PROVIDED INFORMATION:
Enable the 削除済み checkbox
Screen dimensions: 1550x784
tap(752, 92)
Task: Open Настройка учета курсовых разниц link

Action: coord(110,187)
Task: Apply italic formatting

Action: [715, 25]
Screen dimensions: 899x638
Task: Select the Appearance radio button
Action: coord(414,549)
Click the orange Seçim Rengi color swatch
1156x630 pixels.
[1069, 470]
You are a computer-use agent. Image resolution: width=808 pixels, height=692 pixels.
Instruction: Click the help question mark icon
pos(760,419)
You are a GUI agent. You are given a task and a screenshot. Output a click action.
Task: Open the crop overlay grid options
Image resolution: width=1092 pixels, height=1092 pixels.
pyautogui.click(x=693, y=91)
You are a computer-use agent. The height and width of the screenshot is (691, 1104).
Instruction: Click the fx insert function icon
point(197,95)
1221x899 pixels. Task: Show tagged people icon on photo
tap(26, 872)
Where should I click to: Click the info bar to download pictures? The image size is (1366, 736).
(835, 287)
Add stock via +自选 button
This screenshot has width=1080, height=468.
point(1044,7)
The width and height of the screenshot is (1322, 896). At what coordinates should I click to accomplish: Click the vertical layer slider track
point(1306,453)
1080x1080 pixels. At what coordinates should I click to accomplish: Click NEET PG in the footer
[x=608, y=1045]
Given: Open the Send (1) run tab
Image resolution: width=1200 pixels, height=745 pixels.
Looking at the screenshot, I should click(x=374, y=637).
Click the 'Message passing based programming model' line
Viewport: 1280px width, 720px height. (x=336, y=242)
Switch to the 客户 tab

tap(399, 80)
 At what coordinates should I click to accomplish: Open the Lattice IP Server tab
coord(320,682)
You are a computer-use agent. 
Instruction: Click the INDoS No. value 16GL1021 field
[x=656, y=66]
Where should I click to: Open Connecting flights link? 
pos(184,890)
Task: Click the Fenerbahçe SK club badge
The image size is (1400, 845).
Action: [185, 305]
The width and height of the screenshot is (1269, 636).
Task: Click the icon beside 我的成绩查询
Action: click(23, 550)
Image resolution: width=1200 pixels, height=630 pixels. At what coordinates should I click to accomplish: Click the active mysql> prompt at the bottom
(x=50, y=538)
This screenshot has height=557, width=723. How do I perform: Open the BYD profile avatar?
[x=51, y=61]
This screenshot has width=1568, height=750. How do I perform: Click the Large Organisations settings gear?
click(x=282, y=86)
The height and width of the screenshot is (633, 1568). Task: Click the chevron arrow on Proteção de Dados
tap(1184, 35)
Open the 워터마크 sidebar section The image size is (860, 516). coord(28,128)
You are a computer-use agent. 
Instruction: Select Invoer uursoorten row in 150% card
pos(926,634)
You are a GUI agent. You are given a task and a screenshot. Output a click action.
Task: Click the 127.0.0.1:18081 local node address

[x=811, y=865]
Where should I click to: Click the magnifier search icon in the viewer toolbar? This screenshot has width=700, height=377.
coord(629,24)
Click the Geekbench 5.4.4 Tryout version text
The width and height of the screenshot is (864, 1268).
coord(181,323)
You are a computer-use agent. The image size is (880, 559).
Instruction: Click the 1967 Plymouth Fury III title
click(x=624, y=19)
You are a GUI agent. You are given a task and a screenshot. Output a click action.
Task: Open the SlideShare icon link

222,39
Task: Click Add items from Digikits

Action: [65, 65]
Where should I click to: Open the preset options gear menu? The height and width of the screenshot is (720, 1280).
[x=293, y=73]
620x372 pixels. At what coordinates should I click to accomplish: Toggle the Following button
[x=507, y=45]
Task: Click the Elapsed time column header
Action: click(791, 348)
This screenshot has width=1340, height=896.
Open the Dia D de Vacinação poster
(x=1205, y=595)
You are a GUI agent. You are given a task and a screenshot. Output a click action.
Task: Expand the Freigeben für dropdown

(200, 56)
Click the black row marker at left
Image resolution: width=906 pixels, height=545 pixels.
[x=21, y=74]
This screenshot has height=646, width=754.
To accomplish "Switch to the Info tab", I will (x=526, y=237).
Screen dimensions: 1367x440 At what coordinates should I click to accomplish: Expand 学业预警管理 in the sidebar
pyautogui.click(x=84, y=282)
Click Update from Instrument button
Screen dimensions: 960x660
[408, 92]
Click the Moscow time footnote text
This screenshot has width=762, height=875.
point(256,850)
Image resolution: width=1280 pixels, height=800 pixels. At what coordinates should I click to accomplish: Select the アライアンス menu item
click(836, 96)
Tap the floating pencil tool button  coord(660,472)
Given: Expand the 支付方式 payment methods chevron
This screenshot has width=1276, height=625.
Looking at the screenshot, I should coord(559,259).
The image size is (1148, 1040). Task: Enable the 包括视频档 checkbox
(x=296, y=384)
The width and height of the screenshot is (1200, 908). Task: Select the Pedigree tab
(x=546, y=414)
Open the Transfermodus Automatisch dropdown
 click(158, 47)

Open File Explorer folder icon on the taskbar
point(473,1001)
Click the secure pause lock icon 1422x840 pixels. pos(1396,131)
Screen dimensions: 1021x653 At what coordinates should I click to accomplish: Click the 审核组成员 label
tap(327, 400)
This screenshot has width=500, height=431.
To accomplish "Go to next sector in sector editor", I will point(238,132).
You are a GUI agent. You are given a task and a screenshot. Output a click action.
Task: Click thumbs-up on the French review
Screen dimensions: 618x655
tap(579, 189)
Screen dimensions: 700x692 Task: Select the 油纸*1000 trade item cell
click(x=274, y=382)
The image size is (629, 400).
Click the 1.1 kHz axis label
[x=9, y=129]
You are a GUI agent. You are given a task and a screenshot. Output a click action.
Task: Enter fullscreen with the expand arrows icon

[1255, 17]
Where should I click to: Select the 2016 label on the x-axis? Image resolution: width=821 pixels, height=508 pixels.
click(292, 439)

GOAL OF THE EXERCISE:
Copy every entry exactly.

RESULT BELOW:
Enable the 削除済み checkbox
Screen dimensions: 1550x784
tap(752, 92)
Task: Open Настройка учета курсовых разниц link

Action: coord(110,187)
Task: Apply italic formatting

Action: [715, 25]
Screen dimensions: 899x638
Task: Select the Appearance radio button
Action: coord(414,549)
Click the orange Seçim Rengi color swatch
1156x630 pixels.
[1069, 470]
You are a computer-use agent. Image resolution: width=808 pixels, height=692 pixels.
Instruction: Click the help question mark icon
pos(760,419)
You are a GUI agent. You are given a task and a screenshot. Output a click action.
Task: Open the crop overlay grid options
Image resolution: width=1092 pixels, height=1092 pixels.
pyautogui.click(x=693, y=91)
You are a computer-use agent. The height and width of the screenshot is (691, 1104).
Instruction: Click the fx insert function icon
point(197,95)
1221x899 pixels. Task: Show tagged people icon on photo
tap(26, 872)
Where should I click to: Click the info bar to download pictures? The image size is (1366, 736).
(835, 287)
Add stock via +自选 button
This screenshot has width=1080, height=468.
point(1044,7)
The width and height of the screenshot is (1322, 896). At what coordinates should I click to accomplish: Click the vertical layer slider track
point(1306,453)
1080x1080 pixels. At what coordinates should I click to accomplish: Click NEET PG in the footer
[x=608, y=1045]
Given: Open the Send (1) run tab
Image resolution: width=1200 pixels, height=745 pixels.
Looking at the screenshot, I should click(x=374, y=637).
Click the 'Message passing based programming model' line
Viewport: 1280px width, 720px height. (x=336, y=242)
Switch to the 客户 tab

tap(399, 80)
 At what coordinates should I click to accomplish: Open the Lattice IP Server tab
coord(320,682)
You are a computer-use agent. 
Instruction: Click the INDoS No. value 16GL1021 field
[x=656, y=66]
Where should I click to: Open Connecting flights link? 
pos(184,890)
Task: Click the Fenerbahçe SK club badge
The image size is (1400, 845).
Action: [185, 305]
The width and height of the screenshot is (1269, 636).
Task: Click the icon beside 我的成绩查询
Action: click(23, 550)
Image resolution: width=1200 pixels, height=630 pixels. At what coordinates should I click to accomplish: Click the active mysql> prompt at the bottom
(x=50, y=538)
This screenshot has height=557, width=723. How do I perform: Open the BYD profile avatar?
[x=51, y=61]
This screenshot has width=1568, height=750. How do I perform: Click the Large Organisations settings gear?
click(x=282, y=86)
The height and width of the screenshot is (633, 1568). Task: Click the chevron arrow on Proteção de Dados
tap(1184, 35)
Open the 워터마크 sidebar section The image size is (860, 516). coord(28,128)
You are a computer-use agent. 
Instruction: Select Invoer uursoorten row in 150% card
pos(926,634)
You are a GUI agent. You are given a task and a screenshot. Output a click action.
Task: Click the 127.0.0.1:18081 local node address

[x=811, y=865]
Where should I click to: Click the magnifier search icon in the viewer toolbar? This screenshot has width=700, height=377.
coord(629,24)
Click the Geekbench 5.4.4 Tryout version text
The width and height of the screenshot is (864, 1268).
coord(181,323)
You are a computer-use agent. The image size is (880, 559).
Instruction: Click the 1967 Plymouth Fury III title
click(x=624, y=19)
You are a GUI agent. You are given a task and a screenshot. Output a click action.
Task: Open the SlideShare icon link

222,39
Task: Click Add items from Digikits

Action: [65, 65]
Where should I click to: Open the preset options gear menu? The height and width of the screenshot is (720, 1280).
[x=293, y=73]
620x372 pixels. At what coordinates should I click to accomplish: Toggle the Following button
[x=507, y=45]
Task: Click the Elapsed time column header
Action: click(791, 348)
This screenshot has width=1340, height=896.
Open the Dia D de Vacinação poster
(x=1205, y=595)
You are a GUI agent. You are given a task and a screenshot. Output a click action.
Task: Expand the Freigeben für dropdown

(200, 56)
Click the black row marker at left
Image resolution: width=906 pixels, height=545 pixels.
[x=21, y=74]
This screenshot has height=646, width=754.
To accomplish "Switch to the Info tab", I will (x=526, y=237).
Screen dimensions: 1367x440 At what coordinates should I click to accomplish: Expand 学业预警管理 in the sidebar
pyautogui.click(x=84, y=282)
Click Update from Instrument button
Screen dimensions: 960x660
[408, 92]
Click the Moscow time footnote text
This screenshot has width=762, height=875.
point(256,850)
Image resolution: width=1280 pixels, height=800 pixels. At what coordinates should I click to accomplish: Select the アライアンス menu item
click(836, 96)
Tap the floating pencil tool button  coord(660,472)
Given: Expand the 支付方式 payment methods chevron
This screenshot has width=1276, height=625.
Looking at the screenshot, I should coord(559,259).
The image size is (1148, 1040). Task: Enable the 包括视频档 checkbox
(x=296, y=384)
The width and height of the screenshot is (1200, 908). Task: Select the Pedigree tab
(x=546, y=414)
Open the Transfermodus Automatisch dropdown
 click(158, 47)

Open File Explorer folder icon on the taskbar
point(473,1001)
Click the secure pause lock icon 1422x840 pixels. pos(1396,131)
Screen dimensions: 1021x653 At what coordinates should I click to accomplish: Click the 审核组成员 label
tap(327, 400)
This screenshot has width=500, height=431.
To accomplish "Go to next sector in sector editor", I will point(238,132).
You are a GUI agent. You are given a task and a screenshot. Output a click action.
Task: Click thumbs-up on the French review
Screen dimensions: 618x655
tap(579, 189)
Screen dimensions: 700x692 Task: Select the 油纸*1000 trade item cell
click(x=274, y=382)
The image size is (629, 400).
Click the 1.1 kHz axis label
[x=9, y=129]
You are a GUI agent. You are given a task and a screenshot. Output a click action.
Task: Enter fullscreen with the expand arrows icon

[1255, 17]
Where should I click to: Select the 2016 label on the x-axis? Image resolution: width=821 pixels, height=508 pixels.
click(292, 439)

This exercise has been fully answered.